Luchtvervuiling bereikte een crisis in de 19e eeuw met de verspreiding van de industriële revolutie en de snelle groei van de metropool. Door de toename van woningbranden en fabrieksovens nam de verontreinigde uitstoot flink toe. Het was in deze tijd dat de met mist beladen atmosfeer van Londen levendig werd weergegeven in de romans van Charles Dickens en Arthur Conan Doyle ontstond. De mist in Londen kon wel een week aanhouden en in het begin van de 19e eeuw werden op grafstenen sterfgevallen gemeld door mist. Ondanks de verslechtering van de volksgezondheid werd er weinig gedaan om de smog tegen te gaan, gezien de overvloed aan banen die de nieuwe industrie opleverde en het comfort van de binnenlandse kolenvuren.
De Grote Smog van 1952 was een erwtensoep van ongekende ernst, veroorzaakt door zowel het weer als de vervuiling. Over het algemeen was de mist in Londen in de 20e eeuw minder frequent geworden, omdat fabrieken buiten de stad begonnen te migreren. Op 5 december vestigde zich echter een anticycloon boven Londen, een hogedrukweersysteem dat een inversie veroorzaakte waarbij koude lucht werd opgesloten onder warme lucht hogerop. Bijgevolg konden de emissies van fabrieken en woningbranden niet in de atmosfeer terechtkomen en bleven ze dicht bij het grondniveau. Het resultaat was de ergste op vervuiling gebaseerde mist in de geschiedenis van de stad.

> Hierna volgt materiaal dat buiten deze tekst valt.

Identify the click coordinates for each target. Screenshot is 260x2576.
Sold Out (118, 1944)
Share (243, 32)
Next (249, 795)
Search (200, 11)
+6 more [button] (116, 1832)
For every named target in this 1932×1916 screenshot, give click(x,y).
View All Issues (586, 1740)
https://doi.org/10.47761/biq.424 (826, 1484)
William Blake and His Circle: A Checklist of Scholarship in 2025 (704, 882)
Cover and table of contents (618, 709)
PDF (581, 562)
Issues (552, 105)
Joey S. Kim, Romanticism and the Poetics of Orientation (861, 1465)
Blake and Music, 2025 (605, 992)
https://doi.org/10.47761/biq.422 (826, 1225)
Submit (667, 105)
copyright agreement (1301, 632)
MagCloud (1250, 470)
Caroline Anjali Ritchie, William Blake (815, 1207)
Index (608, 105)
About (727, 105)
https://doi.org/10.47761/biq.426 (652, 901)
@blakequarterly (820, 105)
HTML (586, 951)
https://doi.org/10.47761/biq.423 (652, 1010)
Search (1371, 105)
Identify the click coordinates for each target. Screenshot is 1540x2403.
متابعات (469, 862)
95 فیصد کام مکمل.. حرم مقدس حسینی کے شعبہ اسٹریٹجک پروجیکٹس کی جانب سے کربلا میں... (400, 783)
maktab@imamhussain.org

In sommige delen van Londen was het zicht zo beperkt dat voetgangers hun eigen voeten niet konden zien. Afgezien van de ondergrondse, werd het vervoer ernstig beperkt. Ambulancediensten leden, waardoor mensen in de smog zelf hun weg naar ziekenhuizen moesten vinden. Veel mensen lieten hun auto gewoon op de weg achter. Binnenspelen en concerten werden afgelast omdat het publiek het podium niet kon zien en de misdaad op straat toenam. Er was een piek in sterfgevallen en ziekenhuisopnames met betrekking tot: longontsteking en bronchitis, en kuddes vee in Smithfield naar verluidt gestikt tot de dood. Hoewel de mist vijf dagen aanhield en uiteindelijk op 9 december optrok, werd de ernst ervan niet volledig gewaardeerd totdat de registrar-generaal een paar weken later het aantal dodelijke slachtoffers publiceerde, wat neerkwam op ongeveer 4,000. De effecten van de smog waren echter langdurig, en de huidige schattingen schatten het aantal doden op ongeveer 12.000.
Na de gebeurtenissen van 1952 werd de ernst van de Londense luchtvervuiling onmiskenbaar. Aanvankelijk traag in actie, keurde de Britse regering uiteindelijk vier jaar later, in 1956, de Clean Air Act goed als een direct antwoord op de dodelijke mist. De wet stelde overal in de stad rookvrije zones in en beperkte het verbranden van steenkool in huisbranden en in industriële ovens. Bovendien kregen huiseigenaren subsidies aangeboden waarmee ze konden overstappen op andere warmtebronnen, zoals olie, aardgas en elektriciteit. Hoewel de verandering geleidelijk verliep en in 1962 een nieuwe smogcrisis plaatsvond, is de Clean Air Act over het algemeen: beschouwd als een belangrijke gebeurtenis in de geschiedenis van de milieubeweging, en het hielp de volksgezondheid te verbeteren in Brittannië.
Uitgever: Encyclopedie Britannica, Inc.